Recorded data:
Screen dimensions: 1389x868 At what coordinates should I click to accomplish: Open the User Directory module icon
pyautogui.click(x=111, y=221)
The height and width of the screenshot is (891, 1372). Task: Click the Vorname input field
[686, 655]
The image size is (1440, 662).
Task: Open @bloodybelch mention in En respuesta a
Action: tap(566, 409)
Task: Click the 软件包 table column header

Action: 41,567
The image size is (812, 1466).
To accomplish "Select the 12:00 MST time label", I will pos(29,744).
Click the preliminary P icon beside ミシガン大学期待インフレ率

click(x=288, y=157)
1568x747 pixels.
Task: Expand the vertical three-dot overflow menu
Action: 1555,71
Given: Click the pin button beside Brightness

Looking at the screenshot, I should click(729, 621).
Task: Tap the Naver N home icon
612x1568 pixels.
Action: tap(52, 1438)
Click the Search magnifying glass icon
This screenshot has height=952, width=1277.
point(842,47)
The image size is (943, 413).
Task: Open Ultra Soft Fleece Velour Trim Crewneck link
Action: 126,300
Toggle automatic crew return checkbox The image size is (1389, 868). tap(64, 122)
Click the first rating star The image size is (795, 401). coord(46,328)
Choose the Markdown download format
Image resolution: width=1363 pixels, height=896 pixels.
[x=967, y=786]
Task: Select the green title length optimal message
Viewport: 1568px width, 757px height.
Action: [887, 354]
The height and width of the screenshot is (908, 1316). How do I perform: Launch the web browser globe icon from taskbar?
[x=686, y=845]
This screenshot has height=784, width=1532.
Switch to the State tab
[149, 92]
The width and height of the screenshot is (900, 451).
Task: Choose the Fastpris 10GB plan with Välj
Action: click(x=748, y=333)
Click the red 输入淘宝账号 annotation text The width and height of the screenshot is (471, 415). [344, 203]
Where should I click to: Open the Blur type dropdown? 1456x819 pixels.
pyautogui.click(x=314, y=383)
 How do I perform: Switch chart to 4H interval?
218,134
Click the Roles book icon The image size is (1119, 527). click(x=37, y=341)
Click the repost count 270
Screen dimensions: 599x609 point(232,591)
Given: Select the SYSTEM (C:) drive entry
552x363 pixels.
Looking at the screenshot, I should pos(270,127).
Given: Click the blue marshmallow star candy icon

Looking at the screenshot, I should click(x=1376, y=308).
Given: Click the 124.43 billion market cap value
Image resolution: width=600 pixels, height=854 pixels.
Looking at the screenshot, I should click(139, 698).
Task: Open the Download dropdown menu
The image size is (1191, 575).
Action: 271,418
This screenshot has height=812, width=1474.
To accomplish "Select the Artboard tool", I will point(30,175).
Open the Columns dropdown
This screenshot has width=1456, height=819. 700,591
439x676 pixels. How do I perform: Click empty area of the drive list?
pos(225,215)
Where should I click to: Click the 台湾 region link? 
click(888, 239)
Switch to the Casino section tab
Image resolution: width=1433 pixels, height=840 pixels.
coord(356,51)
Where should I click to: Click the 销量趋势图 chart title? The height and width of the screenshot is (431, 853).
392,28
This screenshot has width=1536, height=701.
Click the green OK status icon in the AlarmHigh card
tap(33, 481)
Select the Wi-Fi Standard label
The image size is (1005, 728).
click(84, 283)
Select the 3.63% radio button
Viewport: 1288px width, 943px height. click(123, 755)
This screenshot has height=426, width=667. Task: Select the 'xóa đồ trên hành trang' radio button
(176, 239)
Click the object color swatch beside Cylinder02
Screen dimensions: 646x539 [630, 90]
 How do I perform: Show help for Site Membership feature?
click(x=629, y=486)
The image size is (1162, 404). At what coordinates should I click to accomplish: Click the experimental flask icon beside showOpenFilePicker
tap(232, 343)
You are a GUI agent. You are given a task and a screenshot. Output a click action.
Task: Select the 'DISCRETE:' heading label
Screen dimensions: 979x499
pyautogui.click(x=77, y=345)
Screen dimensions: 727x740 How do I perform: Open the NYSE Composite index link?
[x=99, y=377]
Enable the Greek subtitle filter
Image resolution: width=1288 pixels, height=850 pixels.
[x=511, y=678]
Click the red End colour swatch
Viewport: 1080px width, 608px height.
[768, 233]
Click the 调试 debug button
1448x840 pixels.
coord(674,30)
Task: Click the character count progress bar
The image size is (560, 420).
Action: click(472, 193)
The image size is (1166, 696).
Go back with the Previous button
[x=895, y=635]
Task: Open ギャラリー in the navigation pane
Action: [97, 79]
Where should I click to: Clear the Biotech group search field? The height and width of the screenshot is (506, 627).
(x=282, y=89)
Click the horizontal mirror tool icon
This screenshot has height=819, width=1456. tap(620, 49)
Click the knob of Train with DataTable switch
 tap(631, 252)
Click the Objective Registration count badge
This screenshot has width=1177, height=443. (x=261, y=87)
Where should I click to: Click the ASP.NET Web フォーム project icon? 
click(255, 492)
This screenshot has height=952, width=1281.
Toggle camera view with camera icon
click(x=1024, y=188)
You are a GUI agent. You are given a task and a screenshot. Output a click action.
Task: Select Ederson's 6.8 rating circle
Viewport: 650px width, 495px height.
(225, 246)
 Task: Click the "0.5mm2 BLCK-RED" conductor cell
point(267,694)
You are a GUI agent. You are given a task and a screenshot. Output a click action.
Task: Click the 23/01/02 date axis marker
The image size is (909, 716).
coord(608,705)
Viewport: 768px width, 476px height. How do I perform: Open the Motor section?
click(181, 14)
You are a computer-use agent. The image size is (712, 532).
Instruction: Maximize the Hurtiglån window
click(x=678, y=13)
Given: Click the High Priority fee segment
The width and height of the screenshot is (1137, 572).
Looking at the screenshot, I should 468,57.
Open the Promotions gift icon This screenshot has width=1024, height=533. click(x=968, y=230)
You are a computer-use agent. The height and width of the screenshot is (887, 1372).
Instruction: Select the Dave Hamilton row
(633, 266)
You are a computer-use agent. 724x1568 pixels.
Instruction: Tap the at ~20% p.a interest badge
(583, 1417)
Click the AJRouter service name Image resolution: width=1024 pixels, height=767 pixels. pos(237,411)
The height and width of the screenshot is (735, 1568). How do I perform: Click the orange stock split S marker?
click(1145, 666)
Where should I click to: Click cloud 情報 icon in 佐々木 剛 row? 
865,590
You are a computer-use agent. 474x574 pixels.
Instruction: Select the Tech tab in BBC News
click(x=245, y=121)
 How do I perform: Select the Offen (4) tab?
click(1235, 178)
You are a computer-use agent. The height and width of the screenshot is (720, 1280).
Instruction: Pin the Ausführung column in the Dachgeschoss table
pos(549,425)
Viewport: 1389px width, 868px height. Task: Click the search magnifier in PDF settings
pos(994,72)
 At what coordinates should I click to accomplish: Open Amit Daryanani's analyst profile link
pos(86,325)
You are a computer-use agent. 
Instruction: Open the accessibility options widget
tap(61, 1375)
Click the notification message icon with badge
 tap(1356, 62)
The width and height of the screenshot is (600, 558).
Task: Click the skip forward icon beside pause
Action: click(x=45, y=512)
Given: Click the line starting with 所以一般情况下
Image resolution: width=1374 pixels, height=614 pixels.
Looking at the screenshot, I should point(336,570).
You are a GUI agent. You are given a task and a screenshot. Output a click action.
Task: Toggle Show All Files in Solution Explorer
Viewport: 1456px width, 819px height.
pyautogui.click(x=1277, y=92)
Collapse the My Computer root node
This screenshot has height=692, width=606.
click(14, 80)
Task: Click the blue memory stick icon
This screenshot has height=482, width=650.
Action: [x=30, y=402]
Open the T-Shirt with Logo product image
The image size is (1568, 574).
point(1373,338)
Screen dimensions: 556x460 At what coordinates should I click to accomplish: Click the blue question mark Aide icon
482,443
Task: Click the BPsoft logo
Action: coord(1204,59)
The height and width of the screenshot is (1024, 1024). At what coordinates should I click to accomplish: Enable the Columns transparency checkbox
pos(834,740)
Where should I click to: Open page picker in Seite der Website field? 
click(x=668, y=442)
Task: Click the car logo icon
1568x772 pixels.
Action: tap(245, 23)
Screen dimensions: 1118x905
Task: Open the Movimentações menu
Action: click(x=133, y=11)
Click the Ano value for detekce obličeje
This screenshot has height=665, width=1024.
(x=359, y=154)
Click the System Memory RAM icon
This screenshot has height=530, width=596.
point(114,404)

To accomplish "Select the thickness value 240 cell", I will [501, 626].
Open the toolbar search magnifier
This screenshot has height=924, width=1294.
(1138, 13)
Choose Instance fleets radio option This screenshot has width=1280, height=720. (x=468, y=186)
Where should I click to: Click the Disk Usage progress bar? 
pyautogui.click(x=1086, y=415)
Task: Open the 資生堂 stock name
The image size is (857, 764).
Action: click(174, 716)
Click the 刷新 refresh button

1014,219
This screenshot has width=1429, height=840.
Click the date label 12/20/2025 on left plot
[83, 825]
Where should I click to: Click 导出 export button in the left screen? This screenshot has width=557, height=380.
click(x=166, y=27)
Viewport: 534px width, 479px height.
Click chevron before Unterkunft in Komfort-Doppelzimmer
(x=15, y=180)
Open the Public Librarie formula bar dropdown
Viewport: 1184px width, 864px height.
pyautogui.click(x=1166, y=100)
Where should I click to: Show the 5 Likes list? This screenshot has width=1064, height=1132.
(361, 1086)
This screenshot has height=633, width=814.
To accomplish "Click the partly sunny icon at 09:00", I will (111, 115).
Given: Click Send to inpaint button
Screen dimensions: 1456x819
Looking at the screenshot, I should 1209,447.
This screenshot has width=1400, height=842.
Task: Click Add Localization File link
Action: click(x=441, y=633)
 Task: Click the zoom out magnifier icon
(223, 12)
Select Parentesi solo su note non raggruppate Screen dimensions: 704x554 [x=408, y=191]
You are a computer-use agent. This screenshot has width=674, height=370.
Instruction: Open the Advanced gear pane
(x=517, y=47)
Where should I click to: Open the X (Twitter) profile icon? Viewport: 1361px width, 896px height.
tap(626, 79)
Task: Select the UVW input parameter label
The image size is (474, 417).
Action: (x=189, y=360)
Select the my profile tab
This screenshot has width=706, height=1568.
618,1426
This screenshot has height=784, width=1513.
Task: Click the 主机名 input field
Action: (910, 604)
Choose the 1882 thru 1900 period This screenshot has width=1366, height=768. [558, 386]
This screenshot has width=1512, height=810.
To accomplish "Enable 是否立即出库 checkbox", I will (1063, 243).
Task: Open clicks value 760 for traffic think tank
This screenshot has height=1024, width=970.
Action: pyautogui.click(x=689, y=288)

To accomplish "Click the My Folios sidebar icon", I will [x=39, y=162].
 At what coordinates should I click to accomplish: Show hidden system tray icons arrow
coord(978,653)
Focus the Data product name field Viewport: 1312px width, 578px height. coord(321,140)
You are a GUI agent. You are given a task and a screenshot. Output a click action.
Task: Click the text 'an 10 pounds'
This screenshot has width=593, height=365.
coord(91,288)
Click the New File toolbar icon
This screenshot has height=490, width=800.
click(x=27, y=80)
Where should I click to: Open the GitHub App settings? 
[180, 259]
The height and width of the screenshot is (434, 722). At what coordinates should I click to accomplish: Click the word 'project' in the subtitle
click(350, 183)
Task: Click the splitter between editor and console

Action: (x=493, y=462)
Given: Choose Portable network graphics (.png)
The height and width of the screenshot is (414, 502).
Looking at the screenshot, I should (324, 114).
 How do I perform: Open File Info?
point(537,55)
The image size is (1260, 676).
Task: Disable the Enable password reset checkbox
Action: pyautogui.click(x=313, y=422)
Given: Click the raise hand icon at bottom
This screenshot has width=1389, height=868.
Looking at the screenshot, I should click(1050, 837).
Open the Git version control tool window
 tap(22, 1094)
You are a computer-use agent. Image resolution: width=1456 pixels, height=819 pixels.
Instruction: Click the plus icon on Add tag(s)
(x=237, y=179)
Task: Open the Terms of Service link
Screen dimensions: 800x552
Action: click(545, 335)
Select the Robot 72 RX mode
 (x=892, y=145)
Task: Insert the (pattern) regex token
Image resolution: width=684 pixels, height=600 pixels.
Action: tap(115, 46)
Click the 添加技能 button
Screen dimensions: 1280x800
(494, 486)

### Work instructions
Output the lines of the material between the line holding "You are a computer-use agent. 724x1568" and the line holding "click(1145, 666)", inclusive, without changing them.

### Exercise response
You are a computer-use agent. 724x1568 pixels.
Instruction: Tap the at ~20% p.a interest badge
(583, 1417)
Click the AJRouter service name Image resolution: width=1024 pixels, height=767 pixels. pos(237,411)
The height and width of the screenshot is (735, 1568). How do I perform: Click the orange stock split S marker?
click(1145, 666)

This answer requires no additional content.